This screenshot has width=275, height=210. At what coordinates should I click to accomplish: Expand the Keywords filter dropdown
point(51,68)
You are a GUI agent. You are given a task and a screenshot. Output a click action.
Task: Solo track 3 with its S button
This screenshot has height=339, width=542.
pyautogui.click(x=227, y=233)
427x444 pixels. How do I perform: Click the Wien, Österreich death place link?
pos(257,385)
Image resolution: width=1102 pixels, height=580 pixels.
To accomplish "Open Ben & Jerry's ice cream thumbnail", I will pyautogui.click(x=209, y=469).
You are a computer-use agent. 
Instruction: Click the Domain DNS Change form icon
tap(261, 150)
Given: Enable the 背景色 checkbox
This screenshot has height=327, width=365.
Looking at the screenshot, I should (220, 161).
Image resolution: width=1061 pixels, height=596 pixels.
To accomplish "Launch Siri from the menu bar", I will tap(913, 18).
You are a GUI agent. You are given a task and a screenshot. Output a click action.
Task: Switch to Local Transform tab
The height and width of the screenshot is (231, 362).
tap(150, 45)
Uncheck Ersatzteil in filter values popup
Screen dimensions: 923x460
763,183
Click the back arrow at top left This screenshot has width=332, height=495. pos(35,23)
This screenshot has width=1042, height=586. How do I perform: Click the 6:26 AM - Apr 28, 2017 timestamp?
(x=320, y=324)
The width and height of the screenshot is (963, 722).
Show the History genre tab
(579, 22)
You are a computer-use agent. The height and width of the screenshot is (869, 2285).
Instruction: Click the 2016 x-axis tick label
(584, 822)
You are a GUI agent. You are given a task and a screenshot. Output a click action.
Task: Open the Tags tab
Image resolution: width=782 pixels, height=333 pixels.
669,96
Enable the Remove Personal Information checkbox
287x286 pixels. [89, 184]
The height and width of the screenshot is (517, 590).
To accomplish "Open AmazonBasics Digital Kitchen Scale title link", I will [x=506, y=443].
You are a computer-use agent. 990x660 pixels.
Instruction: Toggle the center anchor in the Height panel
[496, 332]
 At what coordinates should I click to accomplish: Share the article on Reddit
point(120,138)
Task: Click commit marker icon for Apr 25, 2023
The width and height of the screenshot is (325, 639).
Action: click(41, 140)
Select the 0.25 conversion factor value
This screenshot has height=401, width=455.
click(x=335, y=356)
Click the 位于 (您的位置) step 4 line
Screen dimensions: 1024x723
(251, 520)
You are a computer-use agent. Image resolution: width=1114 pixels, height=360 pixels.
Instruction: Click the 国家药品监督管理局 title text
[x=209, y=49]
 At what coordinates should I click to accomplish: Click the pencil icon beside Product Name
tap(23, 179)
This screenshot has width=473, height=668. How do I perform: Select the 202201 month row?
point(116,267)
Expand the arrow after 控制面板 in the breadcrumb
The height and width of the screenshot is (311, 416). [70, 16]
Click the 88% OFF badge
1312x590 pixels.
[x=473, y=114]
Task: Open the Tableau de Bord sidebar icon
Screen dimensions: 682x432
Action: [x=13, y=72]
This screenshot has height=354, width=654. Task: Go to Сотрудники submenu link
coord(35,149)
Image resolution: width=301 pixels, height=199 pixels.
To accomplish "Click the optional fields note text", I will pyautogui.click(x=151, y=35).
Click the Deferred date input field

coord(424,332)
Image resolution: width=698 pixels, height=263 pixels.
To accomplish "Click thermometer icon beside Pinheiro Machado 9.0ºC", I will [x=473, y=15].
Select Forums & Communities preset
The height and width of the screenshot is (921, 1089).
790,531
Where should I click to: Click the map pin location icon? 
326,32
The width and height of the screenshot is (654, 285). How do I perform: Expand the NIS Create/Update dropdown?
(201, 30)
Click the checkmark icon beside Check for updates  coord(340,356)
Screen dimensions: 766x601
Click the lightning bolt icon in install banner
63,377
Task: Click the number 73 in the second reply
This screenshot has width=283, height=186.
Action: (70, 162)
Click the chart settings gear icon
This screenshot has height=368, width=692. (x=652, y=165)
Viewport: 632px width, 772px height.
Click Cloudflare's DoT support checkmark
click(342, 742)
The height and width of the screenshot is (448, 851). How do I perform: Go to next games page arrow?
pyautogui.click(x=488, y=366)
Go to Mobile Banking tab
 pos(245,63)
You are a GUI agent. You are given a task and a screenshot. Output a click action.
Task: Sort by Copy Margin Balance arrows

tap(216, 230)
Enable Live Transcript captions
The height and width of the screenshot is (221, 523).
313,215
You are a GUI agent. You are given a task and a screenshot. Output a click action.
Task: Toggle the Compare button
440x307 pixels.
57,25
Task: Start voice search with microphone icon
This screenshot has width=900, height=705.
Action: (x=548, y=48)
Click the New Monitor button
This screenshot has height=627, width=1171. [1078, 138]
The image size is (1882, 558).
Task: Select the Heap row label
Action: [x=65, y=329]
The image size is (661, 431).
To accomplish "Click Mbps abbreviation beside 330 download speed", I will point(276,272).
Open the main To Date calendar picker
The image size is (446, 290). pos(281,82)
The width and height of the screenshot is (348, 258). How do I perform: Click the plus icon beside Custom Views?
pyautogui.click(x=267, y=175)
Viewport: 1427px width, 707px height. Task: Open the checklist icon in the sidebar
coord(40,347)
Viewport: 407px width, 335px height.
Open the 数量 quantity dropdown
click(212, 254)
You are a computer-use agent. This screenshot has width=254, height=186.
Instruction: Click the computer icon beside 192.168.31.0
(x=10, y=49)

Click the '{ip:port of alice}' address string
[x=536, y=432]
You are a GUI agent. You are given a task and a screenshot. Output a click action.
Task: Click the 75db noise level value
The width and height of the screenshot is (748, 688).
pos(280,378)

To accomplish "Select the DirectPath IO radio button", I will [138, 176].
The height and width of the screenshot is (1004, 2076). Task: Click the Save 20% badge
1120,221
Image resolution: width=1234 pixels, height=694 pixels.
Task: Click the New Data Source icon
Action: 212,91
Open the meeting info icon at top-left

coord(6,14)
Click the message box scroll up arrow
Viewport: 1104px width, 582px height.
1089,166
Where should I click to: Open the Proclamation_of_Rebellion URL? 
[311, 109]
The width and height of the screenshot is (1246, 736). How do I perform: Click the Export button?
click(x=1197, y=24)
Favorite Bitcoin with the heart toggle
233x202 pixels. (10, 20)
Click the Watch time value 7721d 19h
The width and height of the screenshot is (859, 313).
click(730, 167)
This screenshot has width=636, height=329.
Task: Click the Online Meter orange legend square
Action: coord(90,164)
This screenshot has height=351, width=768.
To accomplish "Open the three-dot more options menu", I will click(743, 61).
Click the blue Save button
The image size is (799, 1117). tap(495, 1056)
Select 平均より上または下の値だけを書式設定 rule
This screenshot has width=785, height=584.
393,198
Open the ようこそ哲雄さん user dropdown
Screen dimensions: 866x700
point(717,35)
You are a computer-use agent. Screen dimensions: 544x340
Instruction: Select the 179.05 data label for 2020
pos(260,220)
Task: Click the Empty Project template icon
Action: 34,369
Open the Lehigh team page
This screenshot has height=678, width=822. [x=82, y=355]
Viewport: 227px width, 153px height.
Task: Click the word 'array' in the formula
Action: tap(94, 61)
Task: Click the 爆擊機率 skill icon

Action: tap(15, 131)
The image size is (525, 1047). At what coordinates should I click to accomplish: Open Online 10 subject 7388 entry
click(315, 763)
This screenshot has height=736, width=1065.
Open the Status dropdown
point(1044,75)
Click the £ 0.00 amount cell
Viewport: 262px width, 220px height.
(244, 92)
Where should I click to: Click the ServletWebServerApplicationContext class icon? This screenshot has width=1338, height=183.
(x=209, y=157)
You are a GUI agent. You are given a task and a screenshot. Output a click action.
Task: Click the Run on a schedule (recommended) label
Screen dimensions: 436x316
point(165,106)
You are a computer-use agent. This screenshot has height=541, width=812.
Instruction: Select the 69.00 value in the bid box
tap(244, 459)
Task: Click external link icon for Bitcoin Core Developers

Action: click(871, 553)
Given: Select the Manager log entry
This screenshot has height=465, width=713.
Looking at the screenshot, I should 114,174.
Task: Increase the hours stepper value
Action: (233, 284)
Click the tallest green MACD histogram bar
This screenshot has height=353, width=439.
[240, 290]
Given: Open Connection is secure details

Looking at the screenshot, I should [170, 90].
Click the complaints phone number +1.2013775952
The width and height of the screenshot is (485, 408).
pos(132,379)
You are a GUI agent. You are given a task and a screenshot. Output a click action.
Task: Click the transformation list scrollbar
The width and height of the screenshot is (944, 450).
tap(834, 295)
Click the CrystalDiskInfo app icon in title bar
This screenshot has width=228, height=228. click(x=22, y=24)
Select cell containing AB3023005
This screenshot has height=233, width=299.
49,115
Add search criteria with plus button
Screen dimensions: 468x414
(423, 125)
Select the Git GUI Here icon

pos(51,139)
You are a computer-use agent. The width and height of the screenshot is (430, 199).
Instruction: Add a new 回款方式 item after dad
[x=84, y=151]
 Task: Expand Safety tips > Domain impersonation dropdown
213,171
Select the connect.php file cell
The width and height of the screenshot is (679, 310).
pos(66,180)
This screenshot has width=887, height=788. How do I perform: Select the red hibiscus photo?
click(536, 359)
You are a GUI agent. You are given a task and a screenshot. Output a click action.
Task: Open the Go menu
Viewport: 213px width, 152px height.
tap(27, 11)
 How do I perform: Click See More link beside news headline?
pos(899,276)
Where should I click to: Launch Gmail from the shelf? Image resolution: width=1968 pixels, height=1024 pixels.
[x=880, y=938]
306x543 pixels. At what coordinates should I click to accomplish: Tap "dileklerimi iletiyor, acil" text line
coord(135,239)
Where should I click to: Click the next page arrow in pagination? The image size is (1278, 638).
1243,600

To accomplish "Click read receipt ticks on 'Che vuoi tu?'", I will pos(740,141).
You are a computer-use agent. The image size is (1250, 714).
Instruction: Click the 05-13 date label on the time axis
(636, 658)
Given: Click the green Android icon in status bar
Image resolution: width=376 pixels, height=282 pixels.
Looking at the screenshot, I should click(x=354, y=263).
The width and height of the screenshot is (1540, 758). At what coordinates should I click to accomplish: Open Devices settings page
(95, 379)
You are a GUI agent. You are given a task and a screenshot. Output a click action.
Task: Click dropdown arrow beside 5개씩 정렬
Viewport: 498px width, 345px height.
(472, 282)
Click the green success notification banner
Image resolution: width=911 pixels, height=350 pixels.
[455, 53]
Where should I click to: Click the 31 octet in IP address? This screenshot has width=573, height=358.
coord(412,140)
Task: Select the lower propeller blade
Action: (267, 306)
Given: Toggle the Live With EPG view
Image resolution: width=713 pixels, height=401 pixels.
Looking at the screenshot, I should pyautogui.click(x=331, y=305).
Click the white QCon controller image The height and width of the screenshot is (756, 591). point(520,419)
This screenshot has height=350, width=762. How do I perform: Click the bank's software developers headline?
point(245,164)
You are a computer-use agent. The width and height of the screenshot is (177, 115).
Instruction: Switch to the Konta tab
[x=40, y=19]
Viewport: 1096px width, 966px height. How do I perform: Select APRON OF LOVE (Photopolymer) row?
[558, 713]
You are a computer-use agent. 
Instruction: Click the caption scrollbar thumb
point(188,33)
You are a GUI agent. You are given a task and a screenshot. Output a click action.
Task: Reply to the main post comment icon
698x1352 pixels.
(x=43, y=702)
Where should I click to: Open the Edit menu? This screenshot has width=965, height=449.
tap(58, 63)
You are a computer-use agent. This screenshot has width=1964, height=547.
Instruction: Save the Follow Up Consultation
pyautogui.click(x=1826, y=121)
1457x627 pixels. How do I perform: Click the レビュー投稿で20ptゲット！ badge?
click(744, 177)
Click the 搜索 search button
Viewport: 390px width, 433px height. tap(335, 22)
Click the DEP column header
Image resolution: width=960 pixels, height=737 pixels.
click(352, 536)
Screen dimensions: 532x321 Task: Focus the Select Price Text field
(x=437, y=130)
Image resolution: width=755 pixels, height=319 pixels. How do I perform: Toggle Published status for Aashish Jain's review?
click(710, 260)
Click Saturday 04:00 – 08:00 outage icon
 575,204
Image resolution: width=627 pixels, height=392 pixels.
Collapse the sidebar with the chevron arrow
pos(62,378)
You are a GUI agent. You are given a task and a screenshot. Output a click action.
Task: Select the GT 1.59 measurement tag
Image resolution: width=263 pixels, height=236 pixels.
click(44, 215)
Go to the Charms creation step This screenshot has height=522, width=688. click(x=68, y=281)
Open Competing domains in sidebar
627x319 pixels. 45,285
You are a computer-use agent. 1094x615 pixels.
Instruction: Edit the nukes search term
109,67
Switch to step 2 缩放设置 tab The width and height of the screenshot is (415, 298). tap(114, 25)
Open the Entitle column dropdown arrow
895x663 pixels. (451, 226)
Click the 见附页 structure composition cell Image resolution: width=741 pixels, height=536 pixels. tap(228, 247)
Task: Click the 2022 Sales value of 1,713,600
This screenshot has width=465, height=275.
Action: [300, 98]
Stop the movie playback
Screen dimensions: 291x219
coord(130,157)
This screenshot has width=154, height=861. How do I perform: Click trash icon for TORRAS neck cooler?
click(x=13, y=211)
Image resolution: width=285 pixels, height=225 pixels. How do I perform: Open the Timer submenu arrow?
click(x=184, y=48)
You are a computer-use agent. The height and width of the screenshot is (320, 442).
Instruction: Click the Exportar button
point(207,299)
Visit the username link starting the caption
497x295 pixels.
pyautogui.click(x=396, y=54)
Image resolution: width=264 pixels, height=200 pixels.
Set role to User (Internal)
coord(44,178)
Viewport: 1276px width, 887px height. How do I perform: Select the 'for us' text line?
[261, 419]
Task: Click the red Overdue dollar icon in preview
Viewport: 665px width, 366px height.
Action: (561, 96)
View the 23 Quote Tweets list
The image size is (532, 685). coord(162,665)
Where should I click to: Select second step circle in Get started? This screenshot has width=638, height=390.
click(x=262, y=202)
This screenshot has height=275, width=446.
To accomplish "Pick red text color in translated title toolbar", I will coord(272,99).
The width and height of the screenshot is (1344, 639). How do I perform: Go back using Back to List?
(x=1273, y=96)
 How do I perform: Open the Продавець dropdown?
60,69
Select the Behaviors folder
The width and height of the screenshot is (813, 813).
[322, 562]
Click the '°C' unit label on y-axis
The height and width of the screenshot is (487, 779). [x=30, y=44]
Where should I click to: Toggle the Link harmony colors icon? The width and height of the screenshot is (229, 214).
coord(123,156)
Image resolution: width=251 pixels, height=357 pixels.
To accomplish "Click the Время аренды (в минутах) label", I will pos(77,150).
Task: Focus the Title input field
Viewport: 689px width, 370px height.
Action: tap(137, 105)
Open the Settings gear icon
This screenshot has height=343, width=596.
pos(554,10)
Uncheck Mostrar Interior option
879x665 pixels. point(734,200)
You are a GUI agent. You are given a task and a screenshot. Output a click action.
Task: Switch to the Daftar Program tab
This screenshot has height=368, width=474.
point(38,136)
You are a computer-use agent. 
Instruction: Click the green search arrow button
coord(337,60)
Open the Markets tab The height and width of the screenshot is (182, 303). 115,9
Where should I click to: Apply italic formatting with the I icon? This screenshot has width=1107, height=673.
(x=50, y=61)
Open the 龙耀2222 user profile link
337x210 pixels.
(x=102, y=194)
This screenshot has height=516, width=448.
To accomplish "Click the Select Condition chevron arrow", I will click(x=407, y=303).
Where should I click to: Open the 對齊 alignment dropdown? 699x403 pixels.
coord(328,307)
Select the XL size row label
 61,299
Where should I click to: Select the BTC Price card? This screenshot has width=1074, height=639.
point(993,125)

TASK STATEMENT =
Search the material above for the word "number", then copy each line that holds it.

EXPECTED ANSWER =
Task: Click the number 73 in the second reply
Click the complaints phone number +1.2013775952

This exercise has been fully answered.